[Start of Attachment]
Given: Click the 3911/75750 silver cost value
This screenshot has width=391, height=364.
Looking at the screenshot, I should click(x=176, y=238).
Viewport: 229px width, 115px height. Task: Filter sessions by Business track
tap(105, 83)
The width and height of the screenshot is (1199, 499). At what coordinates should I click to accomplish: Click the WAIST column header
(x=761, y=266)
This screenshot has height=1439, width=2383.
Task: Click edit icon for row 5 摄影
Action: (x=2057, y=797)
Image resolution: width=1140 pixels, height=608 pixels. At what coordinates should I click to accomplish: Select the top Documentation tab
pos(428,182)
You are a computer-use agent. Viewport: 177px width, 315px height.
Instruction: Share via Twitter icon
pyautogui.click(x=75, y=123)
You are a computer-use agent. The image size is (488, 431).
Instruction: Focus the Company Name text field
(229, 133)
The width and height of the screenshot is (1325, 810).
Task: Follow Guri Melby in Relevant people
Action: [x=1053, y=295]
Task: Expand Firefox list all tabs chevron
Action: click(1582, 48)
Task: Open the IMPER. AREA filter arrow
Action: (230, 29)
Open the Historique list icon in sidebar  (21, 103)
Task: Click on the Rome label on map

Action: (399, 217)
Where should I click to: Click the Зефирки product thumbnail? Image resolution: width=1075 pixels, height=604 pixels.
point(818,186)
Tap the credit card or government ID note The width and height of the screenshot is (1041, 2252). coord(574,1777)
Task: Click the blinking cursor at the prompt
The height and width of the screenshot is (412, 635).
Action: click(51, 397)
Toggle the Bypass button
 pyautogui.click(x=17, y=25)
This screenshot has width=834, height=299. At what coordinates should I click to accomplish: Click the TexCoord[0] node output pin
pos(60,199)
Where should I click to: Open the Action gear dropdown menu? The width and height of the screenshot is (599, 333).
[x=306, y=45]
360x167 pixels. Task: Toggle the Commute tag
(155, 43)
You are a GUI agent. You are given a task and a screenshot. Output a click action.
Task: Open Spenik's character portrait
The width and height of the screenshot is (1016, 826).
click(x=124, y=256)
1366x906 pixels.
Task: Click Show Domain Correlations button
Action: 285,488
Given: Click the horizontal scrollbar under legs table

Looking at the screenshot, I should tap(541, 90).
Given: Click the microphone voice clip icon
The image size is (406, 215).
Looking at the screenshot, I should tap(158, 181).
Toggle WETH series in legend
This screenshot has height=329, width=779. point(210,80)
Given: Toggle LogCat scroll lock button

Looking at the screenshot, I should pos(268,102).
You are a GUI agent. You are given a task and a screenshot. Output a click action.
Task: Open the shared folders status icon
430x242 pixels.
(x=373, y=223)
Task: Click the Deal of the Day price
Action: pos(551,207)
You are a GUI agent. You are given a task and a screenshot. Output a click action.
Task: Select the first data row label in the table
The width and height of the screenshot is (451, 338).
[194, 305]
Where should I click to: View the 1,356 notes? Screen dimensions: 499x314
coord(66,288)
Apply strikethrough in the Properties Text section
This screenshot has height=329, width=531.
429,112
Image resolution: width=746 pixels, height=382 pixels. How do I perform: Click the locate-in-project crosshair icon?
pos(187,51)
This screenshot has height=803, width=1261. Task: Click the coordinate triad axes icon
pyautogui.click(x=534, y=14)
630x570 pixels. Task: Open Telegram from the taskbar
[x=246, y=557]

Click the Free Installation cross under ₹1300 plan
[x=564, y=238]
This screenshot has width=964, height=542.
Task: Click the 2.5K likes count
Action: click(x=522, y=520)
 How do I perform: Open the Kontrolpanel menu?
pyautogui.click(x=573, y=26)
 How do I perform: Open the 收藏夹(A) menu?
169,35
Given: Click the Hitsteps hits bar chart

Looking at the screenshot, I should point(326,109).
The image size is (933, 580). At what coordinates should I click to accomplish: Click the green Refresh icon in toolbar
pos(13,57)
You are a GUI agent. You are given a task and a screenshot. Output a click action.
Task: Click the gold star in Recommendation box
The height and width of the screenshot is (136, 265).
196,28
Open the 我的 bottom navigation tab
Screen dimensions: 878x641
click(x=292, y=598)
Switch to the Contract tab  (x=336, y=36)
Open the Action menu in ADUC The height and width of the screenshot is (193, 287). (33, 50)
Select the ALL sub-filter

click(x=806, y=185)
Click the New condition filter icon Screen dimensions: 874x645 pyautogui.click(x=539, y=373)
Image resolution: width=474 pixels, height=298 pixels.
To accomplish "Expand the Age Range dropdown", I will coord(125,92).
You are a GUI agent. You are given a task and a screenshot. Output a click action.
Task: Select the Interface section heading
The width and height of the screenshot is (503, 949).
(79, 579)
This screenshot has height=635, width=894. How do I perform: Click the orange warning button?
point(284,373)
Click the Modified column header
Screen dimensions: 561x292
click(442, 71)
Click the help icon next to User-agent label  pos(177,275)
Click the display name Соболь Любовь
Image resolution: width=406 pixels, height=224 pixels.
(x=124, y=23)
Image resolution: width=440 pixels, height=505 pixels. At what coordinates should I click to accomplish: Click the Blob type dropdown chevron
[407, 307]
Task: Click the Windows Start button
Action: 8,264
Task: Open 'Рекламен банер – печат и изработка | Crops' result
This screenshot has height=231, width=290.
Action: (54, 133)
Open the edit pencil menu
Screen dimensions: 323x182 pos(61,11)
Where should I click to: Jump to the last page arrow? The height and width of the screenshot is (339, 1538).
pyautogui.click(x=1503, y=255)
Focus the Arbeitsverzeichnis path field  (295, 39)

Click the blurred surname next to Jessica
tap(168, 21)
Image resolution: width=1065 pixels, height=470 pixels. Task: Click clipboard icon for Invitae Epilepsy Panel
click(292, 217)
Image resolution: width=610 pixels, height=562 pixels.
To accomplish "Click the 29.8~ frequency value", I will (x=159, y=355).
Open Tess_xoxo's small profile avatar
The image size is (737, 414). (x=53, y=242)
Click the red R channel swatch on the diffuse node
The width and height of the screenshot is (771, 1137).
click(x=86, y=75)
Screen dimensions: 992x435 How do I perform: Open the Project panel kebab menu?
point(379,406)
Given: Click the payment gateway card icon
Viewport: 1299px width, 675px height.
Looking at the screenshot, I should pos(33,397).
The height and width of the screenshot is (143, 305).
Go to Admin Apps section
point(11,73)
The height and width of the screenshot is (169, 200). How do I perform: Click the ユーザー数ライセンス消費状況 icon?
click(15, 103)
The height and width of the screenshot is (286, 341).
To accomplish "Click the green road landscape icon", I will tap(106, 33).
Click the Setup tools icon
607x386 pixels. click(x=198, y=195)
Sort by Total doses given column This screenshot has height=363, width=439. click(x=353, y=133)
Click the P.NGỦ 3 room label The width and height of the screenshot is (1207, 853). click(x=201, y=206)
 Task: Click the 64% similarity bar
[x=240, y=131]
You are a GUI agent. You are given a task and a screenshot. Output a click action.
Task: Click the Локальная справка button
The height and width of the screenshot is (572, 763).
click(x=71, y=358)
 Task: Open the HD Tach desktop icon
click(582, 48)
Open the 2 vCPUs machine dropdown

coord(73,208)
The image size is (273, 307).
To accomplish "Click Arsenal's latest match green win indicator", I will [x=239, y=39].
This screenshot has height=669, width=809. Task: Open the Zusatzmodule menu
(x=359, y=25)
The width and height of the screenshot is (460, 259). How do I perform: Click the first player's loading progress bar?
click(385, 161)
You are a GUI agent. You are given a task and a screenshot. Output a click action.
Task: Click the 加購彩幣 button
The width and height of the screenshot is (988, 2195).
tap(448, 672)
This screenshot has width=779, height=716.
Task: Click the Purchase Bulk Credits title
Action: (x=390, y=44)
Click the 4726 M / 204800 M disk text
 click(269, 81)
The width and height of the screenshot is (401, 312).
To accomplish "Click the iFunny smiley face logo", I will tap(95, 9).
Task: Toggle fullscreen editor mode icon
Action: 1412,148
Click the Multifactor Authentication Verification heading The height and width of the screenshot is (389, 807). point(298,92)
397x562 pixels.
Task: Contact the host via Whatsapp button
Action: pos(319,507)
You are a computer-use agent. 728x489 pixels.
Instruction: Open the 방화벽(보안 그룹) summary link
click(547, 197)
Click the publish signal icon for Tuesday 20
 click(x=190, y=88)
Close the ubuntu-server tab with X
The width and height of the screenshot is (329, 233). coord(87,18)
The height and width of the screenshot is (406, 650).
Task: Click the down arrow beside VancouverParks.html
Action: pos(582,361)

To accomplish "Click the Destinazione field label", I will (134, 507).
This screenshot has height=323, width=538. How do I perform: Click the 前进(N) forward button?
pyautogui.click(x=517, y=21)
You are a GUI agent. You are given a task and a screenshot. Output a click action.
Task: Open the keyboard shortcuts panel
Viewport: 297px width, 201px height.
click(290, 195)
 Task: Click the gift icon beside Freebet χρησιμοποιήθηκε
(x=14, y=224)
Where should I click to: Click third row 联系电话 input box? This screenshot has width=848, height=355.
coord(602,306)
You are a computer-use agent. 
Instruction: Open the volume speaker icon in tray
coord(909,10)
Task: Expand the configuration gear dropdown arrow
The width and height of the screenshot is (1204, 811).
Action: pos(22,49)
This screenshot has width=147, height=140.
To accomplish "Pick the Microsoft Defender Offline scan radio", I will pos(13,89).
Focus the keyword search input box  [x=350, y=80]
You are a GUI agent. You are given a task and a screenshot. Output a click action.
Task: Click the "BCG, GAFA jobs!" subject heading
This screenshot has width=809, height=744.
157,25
[End of Attachment]
About this task: Transcribe the records above exactly, from the opening line down to and including the line with "You are a computer-use agent. The".

Task result:
Given: Click the 3911/75750 silver cost value
This screenshot has width=391, height=364.
Looking at the screenshot, I should click(x=176, y=238).
Viewport: 229px width, 115px height. Task: Filter sessions by Business track
tap(105, 83)
The width and height of the screenshot is (1199, 499). At what coordinates should I click to accomplish: Click the WAIST column header
(x=761, y=266)
This screenshot has height=1439, width=2383.
Task: Click edit icon for row 5 摄影
Action: (x=2057, y=797)
Image resolution: width=1140 pixels, height=608 pixels. At what coordinates should I click to accomplish: Select the top Documentation tab
pos(428,182)
You are a computer-use agent. Viewport: 177px width, 315px height.
Instruction: Share via Twitter icon
pyautogui.click(x=75, y=123)
You are a computer-use agent. The image size is (488, 431).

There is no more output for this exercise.